阿戈美拉汀 哈姆德 内科学 科克伦图书馆 随机对照试验 荟萃分析 医学 萧条(经济学) 不利影响 冲程(发动机) 脑卒中后抑郁 评定量表 临床终点 物理疗法 心理学 治疗组和对照组 抗抑郁药 显著性差异 机械工程 发展心理学 宏观经济学 海马体 工程类 经济
作者
Zhong Chen,Jianle Li,Mengshi Liao,Yun He,Chao Dang,Jian Yu,Shihui Xing,Jinsheng Zeng
出处
期刊:International Clinical Psychopharmacology [Ovid Technologies (Wolters Kluwer)]
被引量:1
标识
DOI:10.1097/yic.0000000000000509
摘要

Agomelatine is effective in the treatment of depression, but its effect for post-stroke depression (PSD) remains unclear. This study was conducted to compare the efficacy and safety of agomelatine versus SSRIs/SNRIs in treating PSD. We systematically searched Embase, PubMed, Cochrane Library, WanFang Data, China National Knowledge Infrastructure, and Cqvip databases for double-blind randomized controlled studies comparing the efficacy and safety of agomelatine versus SSRIs/SNRIs for PSD until December 2022. The primary efficacy endpoint was the Hamilton Depression Rating Scale (HAMD) score, and the primary safety endpoint was the incidence of overall adverse reactions. Nine studies comprising 857 patients with PSD were included. After 6-12 weeks of treatment, the HAMD score (P = 0.16) and the overall response rates (P = 0.20) in the agomelatine group were comparable to that in the SSRIs/SNRIs group.
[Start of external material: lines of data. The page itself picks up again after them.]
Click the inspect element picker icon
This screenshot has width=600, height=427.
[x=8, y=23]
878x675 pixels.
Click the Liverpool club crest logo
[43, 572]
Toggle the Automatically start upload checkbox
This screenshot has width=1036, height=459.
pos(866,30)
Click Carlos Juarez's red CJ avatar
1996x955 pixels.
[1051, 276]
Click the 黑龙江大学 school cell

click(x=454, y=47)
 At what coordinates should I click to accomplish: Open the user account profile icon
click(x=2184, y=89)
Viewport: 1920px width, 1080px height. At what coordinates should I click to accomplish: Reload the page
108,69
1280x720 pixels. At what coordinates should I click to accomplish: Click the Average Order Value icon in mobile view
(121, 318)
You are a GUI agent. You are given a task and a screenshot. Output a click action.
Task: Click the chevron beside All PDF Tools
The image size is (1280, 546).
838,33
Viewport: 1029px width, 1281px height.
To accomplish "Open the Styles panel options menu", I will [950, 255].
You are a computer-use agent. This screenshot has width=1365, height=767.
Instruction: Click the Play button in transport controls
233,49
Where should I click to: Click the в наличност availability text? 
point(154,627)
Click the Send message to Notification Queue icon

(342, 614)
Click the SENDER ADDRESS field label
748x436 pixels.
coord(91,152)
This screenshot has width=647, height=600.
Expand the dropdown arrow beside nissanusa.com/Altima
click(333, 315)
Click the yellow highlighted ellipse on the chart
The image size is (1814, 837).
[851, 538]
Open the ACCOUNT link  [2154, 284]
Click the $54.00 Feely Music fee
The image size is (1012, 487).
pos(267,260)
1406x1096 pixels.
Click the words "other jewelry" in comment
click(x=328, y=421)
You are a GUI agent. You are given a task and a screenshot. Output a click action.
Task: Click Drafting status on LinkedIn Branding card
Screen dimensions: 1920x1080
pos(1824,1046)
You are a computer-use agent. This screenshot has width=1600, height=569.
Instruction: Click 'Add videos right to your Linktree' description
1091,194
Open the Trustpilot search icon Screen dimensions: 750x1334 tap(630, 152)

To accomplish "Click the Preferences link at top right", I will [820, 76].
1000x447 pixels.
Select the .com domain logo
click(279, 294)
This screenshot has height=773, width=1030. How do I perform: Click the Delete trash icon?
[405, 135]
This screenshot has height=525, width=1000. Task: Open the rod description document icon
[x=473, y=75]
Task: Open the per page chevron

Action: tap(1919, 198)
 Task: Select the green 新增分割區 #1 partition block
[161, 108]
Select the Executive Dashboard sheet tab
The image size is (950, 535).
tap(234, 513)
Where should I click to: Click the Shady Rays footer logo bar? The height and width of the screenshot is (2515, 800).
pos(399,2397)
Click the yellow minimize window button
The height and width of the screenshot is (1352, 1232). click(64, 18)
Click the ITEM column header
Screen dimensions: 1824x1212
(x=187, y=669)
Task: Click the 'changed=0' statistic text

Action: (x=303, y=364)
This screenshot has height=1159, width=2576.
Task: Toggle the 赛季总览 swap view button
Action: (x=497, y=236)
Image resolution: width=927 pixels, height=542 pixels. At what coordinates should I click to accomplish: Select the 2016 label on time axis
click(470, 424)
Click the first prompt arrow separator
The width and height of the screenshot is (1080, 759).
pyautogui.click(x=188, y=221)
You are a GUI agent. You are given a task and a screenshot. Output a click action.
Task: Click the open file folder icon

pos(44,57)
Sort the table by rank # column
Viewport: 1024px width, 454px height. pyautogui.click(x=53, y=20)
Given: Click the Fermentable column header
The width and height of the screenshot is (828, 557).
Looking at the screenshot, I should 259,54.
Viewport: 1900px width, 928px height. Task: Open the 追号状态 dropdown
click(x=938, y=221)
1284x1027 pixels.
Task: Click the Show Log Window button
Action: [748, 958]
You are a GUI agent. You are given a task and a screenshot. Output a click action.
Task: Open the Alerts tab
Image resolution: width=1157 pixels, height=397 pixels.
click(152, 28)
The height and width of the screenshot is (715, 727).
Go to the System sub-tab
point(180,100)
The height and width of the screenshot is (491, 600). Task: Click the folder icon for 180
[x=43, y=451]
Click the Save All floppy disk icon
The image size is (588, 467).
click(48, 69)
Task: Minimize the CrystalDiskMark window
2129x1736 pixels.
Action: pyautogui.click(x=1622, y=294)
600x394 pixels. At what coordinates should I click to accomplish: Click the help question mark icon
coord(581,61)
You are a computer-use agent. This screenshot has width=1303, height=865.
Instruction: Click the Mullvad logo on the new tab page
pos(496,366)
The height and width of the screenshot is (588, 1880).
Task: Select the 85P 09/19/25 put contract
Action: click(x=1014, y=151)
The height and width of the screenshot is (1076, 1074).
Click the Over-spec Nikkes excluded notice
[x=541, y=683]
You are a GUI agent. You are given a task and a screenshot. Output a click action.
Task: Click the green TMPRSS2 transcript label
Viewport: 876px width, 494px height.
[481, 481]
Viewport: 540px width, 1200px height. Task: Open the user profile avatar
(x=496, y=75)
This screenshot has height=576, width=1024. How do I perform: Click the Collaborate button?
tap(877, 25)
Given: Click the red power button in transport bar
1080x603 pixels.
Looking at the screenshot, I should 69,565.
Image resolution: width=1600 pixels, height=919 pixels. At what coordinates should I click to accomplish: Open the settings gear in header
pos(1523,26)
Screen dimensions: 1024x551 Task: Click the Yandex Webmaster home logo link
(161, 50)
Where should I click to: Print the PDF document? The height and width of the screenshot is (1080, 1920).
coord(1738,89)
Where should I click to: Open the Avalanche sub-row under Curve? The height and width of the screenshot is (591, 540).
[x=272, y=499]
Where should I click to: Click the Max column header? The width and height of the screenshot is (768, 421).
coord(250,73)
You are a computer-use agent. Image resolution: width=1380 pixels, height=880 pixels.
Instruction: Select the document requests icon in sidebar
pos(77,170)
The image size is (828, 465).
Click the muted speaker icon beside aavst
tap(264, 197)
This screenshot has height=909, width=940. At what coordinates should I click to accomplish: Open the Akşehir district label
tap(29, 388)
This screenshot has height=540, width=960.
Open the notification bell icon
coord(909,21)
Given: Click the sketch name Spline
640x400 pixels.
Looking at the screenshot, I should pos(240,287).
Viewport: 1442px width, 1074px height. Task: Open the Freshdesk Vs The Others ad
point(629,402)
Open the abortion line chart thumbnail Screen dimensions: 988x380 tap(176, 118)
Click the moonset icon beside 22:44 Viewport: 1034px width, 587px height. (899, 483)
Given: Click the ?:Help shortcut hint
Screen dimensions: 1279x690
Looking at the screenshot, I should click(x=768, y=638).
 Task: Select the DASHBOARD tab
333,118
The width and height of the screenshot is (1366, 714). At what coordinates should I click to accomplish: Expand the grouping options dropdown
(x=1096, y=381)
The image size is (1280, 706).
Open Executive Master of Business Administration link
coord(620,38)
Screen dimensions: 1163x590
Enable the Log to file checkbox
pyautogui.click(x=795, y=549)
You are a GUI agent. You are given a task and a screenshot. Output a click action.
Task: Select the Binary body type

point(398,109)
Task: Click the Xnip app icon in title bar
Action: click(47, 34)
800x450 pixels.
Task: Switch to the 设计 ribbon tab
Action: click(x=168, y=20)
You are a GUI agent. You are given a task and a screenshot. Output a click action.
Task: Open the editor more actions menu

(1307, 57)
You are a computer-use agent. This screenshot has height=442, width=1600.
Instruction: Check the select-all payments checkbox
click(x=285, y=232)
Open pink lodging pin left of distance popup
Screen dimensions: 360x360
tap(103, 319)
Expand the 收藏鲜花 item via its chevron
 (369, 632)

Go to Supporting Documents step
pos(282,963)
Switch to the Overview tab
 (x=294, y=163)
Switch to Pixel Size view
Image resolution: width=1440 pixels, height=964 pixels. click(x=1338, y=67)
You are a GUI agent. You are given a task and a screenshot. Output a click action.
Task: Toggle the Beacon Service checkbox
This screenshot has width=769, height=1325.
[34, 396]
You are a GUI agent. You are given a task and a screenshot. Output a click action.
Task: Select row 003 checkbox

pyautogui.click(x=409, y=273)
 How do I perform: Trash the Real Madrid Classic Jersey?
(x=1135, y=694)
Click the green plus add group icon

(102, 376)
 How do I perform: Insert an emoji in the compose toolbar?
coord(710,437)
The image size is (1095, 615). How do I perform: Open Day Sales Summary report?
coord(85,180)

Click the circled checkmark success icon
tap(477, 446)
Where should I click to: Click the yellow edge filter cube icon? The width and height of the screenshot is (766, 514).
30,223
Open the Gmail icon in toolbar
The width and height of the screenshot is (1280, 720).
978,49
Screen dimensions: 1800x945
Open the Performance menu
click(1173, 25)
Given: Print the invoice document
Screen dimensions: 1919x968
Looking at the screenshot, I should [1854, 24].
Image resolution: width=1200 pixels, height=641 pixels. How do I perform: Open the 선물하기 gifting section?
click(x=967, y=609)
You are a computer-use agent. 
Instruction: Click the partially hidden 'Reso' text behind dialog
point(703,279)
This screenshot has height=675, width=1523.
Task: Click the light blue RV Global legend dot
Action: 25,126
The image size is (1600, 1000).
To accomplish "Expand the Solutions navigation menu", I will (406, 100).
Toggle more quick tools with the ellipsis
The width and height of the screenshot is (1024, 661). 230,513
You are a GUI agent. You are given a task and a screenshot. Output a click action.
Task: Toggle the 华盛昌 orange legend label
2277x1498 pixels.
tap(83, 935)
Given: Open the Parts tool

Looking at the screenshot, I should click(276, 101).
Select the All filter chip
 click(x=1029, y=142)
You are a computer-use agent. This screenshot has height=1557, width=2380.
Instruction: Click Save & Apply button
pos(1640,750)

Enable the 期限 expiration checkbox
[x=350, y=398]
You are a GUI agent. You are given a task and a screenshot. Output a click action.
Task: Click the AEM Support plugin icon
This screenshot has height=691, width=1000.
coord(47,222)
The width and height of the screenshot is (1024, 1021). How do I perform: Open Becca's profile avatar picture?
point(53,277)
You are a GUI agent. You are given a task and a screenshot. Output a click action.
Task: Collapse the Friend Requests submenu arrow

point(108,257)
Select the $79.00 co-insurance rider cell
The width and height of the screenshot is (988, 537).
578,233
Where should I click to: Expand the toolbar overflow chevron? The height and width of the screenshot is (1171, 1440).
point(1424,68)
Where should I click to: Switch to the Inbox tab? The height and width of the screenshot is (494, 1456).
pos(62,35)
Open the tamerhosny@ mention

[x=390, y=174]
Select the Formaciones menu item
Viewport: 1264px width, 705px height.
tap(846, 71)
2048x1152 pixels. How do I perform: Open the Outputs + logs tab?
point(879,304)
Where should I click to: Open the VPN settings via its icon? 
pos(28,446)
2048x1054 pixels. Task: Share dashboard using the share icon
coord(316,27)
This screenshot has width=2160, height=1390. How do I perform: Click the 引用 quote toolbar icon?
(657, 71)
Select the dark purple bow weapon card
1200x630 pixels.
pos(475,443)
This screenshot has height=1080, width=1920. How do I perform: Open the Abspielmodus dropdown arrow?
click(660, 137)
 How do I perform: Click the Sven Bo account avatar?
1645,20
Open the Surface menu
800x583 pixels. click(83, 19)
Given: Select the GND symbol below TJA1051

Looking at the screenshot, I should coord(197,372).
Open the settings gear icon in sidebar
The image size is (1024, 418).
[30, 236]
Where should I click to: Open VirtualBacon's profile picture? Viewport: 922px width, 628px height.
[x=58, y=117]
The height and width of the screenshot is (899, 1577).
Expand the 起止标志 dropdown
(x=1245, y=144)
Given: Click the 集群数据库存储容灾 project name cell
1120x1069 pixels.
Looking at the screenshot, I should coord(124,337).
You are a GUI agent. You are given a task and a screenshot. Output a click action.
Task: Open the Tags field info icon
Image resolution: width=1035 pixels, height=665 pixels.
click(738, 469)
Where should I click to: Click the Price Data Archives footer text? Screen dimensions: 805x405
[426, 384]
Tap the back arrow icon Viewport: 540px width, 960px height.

Participants treated with agomelatine achieved higher Barthel Index scores compared with the SSRIs/SNRIs group (P = 0.02). There was a significantly lower incidence of overall adverse reactions (P = 0.008) and neurological adverse reactions (P < 0.0001) in the agomelatine group. The efficacy of agomelatine for treating PSD is probably comparable to that of SSRIs/SNRIs, and it may improve stroke outcomes with better safety.